[Records from a collection]
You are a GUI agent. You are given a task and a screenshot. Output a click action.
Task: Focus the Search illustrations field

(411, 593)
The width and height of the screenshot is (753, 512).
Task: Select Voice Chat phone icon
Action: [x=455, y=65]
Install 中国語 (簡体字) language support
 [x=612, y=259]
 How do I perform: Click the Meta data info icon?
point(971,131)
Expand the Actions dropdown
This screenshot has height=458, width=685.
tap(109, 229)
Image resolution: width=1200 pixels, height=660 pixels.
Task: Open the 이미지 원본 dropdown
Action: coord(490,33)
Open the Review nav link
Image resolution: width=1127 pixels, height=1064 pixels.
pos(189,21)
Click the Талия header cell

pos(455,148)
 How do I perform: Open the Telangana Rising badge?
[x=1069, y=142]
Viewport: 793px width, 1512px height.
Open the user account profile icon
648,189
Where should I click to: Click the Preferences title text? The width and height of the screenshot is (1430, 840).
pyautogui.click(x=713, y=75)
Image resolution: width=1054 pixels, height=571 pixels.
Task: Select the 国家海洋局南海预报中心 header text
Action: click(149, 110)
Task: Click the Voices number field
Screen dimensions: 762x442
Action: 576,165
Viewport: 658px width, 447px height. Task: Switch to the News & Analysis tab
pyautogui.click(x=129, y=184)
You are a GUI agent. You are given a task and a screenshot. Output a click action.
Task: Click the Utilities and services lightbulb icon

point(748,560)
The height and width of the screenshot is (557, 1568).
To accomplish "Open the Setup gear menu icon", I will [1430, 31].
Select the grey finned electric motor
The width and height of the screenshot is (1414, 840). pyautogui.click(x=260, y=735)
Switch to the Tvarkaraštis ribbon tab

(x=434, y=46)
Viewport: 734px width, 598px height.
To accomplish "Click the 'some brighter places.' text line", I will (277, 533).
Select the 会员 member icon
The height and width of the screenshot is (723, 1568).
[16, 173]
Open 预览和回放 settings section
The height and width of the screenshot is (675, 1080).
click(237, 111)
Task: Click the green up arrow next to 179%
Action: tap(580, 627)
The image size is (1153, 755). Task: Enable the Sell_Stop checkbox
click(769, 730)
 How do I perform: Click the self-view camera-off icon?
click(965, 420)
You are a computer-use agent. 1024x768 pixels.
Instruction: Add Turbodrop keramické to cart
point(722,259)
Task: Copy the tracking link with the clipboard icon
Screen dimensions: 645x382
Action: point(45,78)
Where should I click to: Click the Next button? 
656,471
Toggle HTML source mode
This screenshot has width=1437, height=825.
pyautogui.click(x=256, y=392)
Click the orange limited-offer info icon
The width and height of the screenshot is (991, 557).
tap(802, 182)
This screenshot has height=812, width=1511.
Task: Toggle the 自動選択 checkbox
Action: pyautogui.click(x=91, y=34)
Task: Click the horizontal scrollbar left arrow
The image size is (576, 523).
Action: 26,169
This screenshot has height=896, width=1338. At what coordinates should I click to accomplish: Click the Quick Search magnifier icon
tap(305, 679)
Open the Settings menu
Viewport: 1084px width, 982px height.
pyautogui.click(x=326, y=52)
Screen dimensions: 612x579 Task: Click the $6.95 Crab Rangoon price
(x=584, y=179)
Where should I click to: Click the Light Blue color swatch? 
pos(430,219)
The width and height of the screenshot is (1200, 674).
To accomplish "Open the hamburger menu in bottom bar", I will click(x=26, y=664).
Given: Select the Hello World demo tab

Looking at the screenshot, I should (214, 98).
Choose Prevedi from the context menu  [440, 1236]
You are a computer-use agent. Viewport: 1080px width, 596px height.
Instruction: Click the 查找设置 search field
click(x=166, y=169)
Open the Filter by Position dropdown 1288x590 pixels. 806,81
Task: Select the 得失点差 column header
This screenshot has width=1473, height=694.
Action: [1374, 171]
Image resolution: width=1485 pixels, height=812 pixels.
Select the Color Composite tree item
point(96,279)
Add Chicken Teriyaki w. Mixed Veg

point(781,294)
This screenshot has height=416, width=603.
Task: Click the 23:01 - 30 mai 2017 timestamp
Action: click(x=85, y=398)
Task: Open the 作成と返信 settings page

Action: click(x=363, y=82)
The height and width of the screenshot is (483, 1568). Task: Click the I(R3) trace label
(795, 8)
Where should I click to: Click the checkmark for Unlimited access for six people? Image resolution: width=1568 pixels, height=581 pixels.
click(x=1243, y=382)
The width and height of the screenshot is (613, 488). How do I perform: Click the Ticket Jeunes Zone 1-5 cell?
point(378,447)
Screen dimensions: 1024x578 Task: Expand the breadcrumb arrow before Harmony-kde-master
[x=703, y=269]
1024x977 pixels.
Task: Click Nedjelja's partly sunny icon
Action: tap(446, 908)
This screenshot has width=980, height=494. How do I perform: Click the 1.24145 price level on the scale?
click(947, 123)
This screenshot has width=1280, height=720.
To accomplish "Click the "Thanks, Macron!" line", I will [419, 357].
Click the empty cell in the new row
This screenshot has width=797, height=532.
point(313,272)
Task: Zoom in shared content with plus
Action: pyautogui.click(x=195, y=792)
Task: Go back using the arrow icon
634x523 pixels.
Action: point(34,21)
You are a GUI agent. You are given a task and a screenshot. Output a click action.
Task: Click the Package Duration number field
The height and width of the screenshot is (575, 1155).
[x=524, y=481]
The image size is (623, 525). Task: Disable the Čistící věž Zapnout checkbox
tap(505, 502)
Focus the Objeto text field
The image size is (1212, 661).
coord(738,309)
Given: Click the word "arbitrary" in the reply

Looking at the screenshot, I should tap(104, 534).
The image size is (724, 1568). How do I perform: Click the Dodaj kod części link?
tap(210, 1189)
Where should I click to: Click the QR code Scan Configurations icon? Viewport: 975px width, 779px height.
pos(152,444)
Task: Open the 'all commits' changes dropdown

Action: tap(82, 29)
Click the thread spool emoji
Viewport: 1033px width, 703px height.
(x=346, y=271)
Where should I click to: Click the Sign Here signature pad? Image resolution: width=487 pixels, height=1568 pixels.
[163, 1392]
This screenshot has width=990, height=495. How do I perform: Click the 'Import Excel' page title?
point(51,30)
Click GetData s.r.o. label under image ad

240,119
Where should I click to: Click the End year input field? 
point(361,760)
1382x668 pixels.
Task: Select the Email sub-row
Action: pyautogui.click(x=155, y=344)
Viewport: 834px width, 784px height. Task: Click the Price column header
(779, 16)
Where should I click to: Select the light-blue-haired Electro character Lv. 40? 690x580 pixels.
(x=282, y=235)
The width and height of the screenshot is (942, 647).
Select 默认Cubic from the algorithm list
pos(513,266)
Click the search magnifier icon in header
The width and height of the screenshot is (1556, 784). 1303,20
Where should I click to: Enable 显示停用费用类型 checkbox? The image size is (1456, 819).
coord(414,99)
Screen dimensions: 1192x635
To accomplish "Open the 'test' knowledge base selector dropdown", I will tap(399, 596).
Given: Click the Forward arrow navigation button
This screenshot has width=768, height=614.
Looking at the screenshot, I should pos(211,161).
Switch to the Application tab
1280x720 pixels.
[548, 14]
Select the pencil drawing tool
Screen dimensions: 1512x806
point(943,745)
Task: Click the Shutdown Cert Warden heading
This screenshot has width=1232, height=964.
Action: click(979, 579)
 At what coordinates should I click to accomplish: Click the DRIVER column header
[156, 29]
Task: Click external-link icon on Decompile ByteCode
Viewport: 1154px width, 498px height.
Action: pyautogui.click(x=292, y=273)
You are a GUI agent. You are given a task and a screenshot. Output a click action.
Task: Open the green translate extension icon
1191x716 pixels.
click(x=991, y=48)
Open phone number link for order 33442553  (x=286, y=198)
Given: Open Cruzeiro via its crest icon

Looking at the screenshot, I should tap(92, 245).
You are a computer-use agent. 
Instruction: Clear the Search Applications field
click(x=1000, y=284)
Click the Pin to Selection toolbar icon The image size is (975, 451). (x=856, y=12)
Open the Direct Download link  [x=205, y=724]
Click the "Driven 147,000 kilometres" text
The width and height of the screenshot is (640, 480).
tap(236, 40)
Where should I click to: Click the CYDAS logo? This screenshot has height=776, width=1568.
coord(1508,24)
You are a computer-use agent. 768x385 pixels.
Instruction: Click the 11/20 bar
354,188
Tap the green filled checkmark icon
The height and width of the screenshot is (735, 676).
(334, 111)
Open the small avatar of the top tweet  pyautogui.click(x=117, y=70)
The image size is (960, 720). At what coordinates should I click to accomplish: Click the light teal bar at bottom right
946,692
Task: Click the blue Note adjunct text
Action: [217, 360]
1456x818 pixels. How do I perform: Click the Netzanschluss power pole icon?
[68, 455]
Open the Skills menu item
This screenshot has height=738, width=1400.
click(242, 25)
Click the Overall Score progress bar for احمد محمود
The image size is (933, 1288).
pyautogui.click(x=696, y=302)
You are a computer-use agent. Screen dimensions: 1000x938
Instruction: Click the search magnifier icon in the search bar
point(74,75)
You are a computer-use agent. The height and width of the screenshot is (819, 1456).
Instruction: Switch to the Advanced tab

Your instructions | Set down, unchanged, only those lines above that fall between the line with "The image size is (1153, 755)." and the line with "Task: Copy the", the two end lines included.

Response |
The image size is (1153, 755). Task: Enable the Sell_Stop checkbox
click(769, 730)
 How do I perform: Click the self-view camera-off icon?
click(965, 420)
You are a computer-use agent. 1024x768 pixels.
Instruction: Add Turbodrop keramické to cart
point(722,259)
Task: Copy the tracking link with the clipboard icon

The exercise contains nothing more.